Task instructions:
When a line of the entries contains "will", please list that line.

▽

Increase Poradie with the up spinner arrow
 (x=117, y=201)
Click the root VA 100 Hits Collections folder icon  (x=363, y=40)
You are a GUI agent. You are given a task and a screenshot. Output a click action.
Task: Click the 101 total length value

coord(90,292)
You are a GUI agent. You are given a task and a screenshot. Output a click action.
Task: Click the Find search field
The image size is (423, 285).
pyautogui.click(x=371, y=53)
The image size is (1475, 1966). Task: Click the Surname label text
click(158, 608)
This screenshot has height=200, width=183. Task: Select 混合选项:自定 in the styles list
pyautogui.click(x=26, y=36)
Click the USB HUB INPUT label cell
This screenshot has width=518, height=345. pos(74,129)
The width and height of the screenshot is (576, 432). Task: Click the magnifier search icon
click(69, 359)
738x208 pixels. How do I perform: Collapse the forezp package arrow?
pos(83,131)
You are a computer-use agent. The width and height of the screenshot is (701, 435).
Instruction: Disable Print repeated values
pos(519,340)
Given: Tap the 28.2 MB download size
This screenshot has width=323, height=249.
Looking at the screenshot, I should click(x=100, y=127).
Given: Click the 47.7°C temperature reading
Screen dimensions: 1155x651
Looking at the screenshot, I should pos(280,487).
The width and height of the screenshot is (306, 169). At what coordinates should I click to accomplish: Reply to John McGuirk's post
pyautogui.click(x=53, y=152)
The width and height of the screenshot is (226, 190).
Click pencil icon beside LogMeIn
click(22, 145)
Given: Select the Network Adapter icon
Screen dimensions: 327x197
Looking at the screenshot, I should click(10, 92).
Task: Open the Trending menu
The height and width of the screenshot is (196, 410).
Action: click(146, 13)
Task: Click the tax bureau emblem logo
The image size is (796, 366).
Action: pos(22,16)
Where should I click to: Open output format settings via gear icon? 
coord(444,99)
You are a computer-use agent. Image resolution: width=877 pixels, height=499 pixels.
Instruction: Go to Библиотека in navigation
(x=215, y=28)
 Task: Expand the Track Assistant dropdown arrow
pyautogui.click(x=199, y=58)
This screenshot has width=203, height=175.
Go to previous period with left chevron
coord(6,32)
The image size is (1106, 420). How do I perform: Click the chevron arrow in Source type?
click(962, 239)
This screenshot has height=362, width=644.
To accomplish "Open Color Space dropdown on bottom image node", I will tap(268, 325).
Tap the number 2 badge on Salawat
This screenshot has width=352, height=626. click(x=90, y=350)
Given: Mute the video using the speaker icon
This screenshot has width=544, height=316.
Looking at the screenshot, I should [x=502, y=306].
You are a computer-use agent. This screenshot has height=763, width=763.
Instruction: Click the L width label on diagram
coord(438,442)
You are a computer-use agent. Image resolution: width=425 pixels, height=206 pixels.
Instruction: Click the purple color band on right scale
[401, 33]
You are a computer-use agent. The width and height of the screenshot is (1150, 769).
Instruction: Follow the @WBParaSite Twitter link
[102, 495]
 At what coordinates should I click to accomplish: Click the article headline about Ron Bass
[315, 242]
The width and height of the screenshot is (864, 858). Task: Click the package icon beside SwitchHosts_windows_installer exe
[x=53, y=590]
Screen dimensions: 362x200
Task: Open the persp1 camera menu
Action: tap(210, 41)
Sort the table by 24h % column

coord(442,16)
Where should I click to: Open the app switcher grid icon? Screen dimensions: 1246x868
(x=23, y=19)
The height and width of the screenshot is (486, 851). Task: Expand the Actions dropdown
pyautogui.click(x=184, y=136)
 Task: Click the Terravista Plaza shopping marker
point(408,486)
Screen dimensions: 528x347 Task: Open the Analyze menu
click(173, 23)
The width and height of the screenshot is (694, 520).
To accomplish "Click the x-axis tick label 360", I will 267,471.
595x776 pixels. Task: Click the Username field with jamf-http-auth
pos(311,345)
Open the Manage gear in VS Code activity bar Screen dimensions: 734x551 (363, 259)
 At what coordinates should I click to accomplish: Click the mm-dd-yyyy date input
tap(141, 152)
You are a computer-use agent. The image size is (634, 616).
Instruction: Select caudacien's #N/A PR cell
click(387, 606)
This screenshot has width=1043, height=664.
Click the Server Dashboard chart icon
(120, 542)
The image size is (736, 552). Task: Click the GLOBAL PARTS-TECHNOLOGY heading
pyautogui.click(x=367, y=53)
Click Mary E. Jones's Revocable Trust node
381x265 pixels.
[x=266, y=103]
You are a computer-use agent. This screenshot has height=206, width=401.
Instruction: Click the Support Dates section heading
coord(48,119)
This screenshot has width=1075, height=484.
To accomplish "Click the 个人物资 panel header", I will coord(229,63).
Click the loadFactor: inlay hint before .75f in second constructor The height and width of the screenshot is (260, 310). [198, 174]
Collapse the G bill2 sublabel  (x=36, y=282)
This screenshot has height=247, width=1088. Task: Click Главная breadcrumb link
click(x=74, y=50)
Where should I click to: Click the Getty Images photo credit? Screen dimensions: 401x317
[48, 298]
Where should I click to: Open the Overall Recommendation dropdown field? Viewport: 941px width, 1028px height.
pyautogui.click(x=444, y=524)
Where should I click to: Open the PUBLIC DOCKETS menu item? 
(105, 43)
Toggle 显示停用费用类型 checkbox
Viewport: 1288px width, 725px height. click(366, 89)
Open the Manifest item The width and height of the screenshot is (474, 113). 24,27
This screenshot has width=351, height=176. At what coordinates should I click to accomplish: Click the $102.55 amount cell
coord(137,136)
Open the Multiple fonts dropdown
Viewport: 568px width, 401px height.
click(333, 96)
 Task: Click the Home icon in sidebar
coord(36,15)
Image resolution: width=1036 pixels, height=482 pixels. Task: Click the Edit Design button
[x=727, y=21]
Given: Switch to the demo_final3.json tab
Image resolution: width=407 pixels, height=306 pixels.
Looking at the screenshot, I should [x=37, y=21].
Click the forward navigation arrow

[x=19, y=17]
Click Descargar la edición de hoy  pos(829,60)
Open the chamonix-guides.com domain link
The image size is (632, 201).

△

Response box:
To accomplish "Open Color Space dropdown on bottom image node", I will tap(268, 325).
To accomplish "Click the x-axis tick label 360", I will 267,471.
To accomplish "Click the 个人物资 panel header", I will coord(229,63).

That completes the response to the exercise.